There is sooooooo flippen’ much clutter in my home that some places are hard to get into with my wheel-chariot. My closet has become ‘here’s where all the junk goes’ central. And, yes, I’m a bit [huge bit] of a pack rat. It’s hard to let go of things. I guess we could buy a bigger house so I can have a ‘junk’ room… Okay, back to reality!! But, that is an idea! 😛
Where to start:
get tax stuff together
go through closet and get organized
get salvation army pick-up together
get all my jewelry pieces together and clean design area
find someone to hangs doors and add door guards [to protect from wheelchair, lol]
front closet cleared out
Now these things may sound easy to some, and years ago I would have been done in a couple of days. Now, this stuff could and most likely will take a month or more to complete. Now all I have to do is to decide what to do first and how to get it done!!
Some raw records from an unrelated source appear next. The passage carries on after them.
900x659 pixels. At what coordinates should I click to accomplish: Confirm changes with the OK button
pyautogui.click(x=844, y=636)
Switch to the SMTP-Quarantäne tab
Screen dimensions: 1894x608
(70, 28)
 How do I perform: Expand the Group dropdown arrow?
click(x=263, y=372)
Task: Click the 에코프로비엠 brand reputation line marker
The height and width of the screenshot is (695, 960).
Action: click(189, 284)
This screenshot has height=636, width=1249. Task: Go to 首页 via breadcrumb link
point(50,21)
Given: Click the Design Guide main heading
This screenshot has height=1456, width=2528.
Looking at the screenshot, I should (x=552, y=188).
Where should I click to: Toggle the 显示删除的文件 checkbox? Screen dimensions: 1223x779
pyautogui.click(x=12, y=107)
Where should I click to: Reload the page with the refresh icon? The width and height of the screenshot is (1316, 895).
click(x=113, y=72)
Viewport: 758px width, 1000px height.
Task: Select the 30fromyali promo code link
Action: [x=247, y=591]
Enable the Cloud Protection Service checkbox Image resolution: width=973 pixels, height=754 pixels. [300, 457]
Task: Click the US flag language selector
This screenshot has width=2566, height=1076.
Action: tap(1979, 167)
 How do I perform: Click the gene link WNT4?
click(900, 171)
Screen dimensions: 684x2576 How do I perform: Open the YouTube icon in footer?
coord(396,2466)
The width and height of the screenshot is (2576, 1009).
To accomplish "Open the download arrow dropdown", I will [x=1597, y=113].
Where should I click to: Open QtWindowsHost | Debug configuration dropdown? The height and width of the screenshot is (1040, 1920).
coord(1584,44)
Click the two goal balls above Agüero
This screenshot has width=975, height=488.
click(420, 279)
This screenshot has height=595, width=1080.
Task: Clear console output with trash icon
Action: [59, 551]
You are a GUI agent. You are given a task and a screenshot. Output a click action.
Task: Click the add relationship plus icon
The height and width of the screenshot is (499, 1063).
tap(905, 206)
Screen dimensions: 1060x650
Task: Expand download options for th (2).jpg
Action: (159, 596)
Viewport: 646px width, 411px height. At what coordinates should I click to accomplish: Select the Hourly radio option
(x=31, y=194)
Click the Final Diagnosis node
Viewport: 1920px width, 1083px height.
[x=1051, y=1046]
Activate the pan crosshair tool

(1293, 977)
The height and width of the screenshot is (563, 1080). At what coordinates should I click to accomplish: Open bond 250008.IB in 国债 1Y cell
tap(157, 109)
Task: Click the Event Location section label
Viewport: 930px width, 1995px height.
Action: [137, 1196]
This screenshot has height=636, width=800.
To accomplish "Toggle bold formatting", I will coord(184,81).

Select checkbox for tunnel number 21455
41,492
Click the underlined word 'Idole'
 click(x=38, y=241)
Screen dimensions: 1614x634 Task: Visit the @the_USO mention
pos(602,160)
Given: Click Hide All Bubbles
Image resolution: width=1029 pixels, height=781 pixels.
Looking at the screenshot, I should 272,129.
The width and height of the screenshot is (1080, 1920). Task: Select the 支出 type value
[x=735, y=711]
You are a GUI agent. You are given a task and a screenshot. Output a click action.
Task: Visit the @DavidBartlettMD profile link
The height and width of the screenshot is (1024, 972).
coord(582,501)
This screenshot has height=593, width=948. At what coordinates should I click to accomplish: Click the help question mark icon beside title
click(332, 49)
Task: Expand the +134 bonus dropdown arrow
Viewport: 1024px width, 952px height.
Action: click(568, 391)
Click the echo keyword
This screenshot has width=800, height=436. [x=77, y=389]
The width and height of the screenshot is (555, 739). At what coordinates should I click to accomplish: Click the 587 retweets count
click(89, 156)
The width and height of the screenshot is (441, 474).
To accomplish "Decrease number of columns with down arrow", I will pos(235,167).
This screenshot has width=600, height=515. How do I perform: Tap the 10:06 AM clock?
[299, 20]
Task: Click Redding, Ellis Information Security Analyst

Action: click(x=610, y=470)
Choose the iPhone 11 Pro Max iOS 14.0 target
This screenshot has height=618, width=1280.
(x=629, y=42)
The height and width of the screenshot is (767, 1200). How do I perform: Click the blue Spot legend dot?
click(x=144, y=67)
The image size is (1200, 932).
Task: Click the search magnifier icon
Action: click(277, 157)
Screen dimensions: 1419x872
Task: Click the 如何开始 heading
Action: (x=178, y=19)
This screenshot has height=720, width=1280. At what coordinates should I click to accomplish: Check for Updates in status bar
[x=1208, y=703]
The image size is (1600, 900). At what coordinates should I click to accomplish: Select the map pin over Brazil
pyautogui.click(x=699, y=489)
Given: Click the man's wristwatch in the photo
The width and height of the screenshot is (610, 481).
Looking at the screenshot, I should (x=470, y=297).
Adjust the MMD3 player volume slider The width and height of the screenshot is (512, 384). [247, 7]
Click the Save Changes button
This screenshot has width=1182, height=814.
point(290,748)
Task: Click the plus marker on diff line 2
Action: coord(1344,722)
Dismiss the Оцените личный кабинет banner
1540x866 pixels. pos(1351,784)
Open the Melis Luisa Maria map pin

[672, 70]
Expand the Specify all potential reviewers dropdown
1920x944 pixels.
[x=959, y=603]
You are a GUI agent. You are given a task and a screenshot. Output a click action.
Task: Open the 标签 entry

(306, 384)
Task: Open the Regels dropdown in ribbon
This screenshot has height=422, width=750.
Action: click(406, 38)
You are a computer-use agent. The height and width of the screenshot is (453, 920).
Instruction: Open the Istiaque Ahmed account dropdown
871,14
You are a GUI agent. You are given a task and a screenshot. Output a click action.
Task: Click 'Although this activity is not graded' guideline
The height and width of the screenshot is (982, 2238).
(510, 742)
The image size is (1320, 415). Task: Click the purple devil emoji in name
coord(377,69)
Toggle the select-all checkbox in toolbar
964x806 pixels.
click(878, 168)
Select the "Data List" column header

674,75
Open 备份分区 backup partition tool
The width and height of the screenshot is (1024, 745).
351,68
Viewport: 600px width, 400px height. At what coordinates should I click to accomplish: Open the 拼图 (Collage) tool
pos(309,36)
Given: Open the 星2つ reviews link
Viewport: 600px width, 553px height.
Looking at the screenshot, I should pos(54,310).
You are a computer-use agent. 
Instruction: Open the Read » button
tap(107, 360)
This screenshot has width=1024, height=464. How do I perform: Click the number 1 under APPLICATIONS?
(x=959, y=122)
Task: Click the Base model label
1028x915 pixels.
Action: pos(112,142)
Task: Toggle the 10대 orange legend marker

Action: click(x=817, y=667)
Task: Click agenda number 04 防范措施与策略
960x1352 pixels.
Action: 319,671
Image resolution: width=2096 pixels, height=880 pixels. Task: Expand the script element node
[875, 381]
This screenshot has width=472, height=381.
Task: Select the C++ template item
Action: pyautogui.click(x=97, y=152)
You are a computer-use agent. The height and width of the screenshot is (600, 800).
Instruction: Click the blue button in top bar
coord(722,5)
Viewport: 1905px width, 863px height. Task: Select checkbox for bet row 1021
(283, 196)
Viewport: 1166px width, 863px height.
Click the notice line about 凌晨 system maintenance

That’s what I am!! lol The past few days I have felt accomplished. Each morning after the kids leave for school, I’m up and washing the dishes, tidying up, etc.. Some may say, “Big Deal, ooh you tidied up”! Well it is a big deal. Dishes take a lot out of me. Trying to reach up and over the sink to get all the plates, silverware, and glassware is tiring. It’s amazing how a dish can feel like a 20 pound weight. I have bruising on the upper back of my arms from the counter. But, to me it shows I’m moving and trying to do things. I’m slowly trying to de-clutter. It’s all about baby steps. After getting all the dishes done and things straightened, I’m ready for a nap. 😛 When I was well, my house was spit-spot. You could eat off the floors. Now, not so much. One of my OCD issues I have had to learn to deal with… slowly but surely.
I’ve been on the Ampyra for almost one month. I’d like to say I’m running marathons, but not yet. Ok, never ran them when I was well either! 😉 Do I notice anything different, better? I want to say that it seems easier to rise up from my chair to transfer, but I’m afraid if I do I’ll jinx it. I am going to get out my walker tonight when the hubby comes home and try to at least use it to get to and from the tinkletorium. Wish me luck!! I have not been able to use it since my Hell Hospital stay. That place fuckered me up. But, it would take a lot more than those fools to keep me down!!